Question

Use $$A=\left[\begin{array}{cc}{1} & {-2} \\ {4} & {3}\end{array}\right], B=\left[\begin{array}{cc}{-5} & {2} \\ {4} & {3}\end{array}\right], C=\left[\begin{array}{cc}{5} & {1} \\ {2} & {-4}\end{array}\right]$$ and scalar $$c=3$$ to determine whether the following equations are true for the given matrices.$$c(A B)=A(c B)$$

Answer

**step1 Calculate the product of matrices A and B**

First, we need to find the product of matrix A and matrix B, denoted as AB. This involves multiplying the rows of A by the columns of B.

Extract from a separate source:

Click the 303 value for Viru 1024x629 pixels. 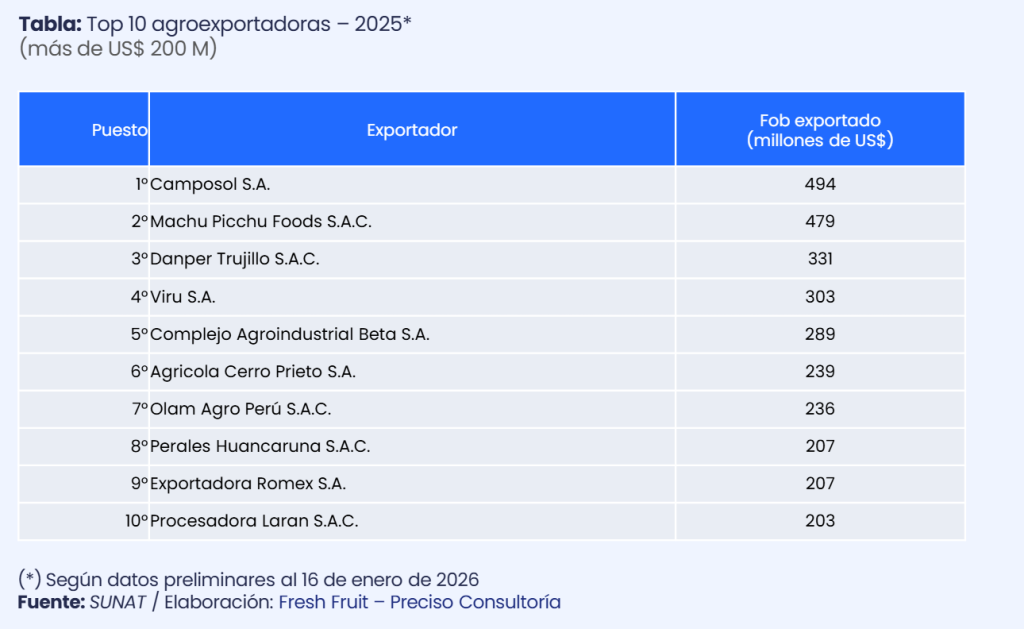[x=820, y=297]
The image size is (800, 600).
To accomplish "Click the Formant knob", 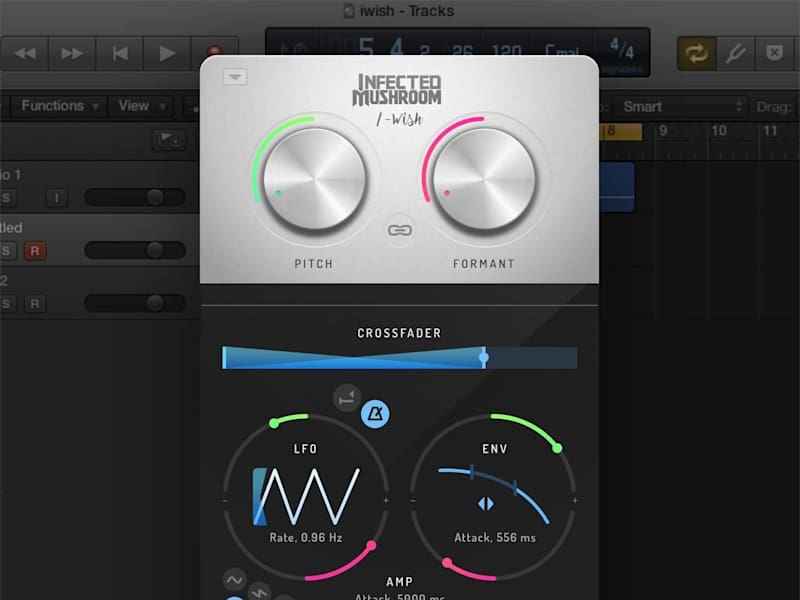I will (484, 180).
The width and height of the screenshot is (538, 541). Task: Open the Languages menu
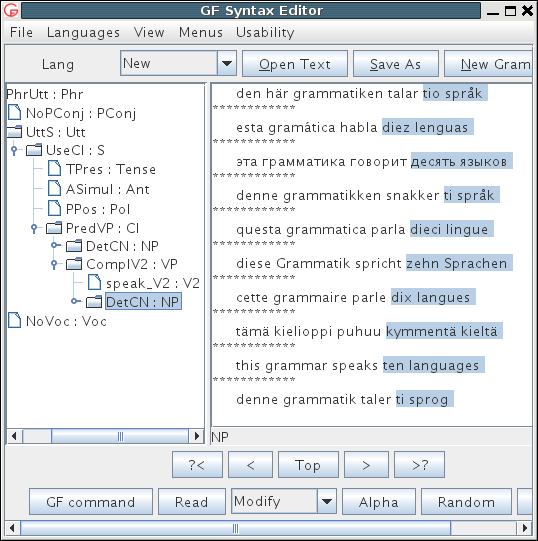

$$AB = \left[\begin{array}{cc}{1} & {-2} \\ {4} & {3}\end{array}\right] \left[\begin{array}{cc}{-5} & {2} \\ {4} & {3}\end{array}\right]$$

To calculate each element of the resulting matrix, we perform the dot product of the corresponding row from A and column from B:

$$AB = \left[\begin{array}{cc}{(1)(-5) + (-2)(4)} & {(1)(2) + (-2)(3)} \\ {(4)(-5) + (3)(4)} & {(4)(2) + (3)(3)}\end{array}\right]$$

Now, we perform the multiplication and addition for each element:

$$AB = \left[\begin{array}{cc}{-5 - 8} & {2 - 6} \\ {-20 + 12} & {8 + 9}\end{array}\right]$$

The resulting matrix AB is:

$$AB = \left[\begin{array}{cc}{-13} & {-4} \\ {-8} & {17}\end{array}\right]$$

**step2 Calculate the left-hand side: c(AB)**

Next, we multiply the scalar c (which is 3) by the matrix AB that we just calculated. This means multiplying every element of the matrix AB by 3.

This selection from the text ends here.